He was an Idealistic Agnostic, a rare figure whose skepticism was not cold or clinical, but warm, poetic, and deeply rooted in compassion.
Unlike many modern atheists and agnostic, figures like Richard Dawkins, Christopher Hitchens, and Sam Harris, whose critiques often lean toward materialism and reductionism, Ingersoll’s worldview was expansive and emotionally rich.
Where others might reduce love to hormones or morality to evolutionary utility, Ingersoll elevated these human experiences to sacred heights.
He believed that “the brain wants light, the heart wants love,” and he never lost sight of either.
Ingersoll was not a scientist or academic debating in televised forums. He was a writer, a lawyer, and a masterful orator, an artist of ideas.
His agnosticism was not a void, but a foundation for a life centered on justice, kindness, and joy. He embraced the American idealism that gave rise to Lincoln and Roosevelt, and in many ways, he embodied the spirit of the American dream: liberty of conscience, equality before the law, and the pursuit of happiness.
In Volume One of his work, Robert Ingersoll explores the provocative idea that gods are not divine revelations but human inventions, reflections of their creators and the societies that shaped them.
He describes Gods as:
"An Honest God is the Noblest Work of Man,"

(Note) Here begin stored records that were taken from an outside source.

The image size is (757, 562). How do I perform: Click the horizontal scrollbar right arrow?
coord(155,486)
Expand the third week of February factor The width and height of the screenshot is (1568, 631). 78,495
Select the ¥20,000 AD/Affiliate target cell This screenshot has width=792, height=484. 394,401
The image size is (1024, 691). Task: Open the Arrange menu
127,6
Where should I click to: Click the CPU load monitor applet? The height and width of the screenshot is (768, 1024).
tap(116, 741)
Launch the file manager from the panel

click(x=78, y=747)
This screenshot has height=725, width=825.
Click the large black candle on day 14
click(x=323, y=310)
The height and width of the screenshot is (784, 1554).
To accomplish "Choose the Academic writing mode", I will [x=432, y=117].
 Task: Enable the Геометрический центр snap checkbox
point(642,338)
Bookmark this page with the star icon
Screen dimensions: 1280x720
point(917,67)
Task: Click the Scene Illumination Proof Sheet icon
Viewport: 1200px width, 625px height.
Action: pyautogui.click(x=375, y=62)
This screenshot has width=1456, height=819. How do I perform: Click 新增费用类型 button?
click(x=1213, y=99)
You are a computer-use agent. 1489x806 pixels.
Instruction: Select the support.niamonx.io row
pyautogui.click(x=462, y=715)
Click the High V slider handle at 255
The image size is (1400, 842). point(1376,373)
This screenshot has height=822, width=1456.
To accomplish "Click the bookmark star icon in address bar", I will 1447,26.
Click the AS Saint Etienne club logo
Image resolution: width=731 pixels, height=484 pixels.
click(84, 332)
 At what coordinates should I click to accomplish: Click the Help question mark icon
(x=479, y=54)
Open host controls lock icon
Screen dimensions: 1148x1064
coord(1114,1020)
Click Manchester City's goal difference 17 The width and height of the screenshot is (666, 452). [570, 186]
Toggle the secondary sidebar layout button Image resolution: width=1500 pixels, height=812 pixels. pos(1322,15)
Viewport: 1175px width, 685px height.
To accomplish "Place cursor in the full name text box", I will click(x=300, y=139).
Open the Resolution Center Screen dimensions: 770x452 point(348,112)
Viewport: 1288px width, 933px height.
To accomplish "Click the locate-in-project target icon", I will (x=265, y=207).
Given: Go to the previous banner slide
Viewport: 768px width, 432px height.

encapsulates this belief with striking clarity.
Ingersoll argues that each nation fashioned its own god, and these deities invariably mirrored the traits, prejudices, and desires of their creators.
Gods adopted the hatreds and loves of their worshippers and were consistently found on the side of those in power.
They were imagined in grotesque and fantastical forms, some with a thousand arms, a hundred heads, or necklaces of living snakes.
They wielded clubs, swords, shields, and wings, embodying the violence and mysticism of their times.
He writes:
"Many gods were jealous, foolish, revengeful, savage, lustful, and ignorant,”
Often relying on their priests for information.
Their ignorance was so profound that they didn’t even know the shape of the worlds they supposedly created, believing them to be flat. Some thought the sun could be stopped to lengthen the day, or that horns could bring down city walls.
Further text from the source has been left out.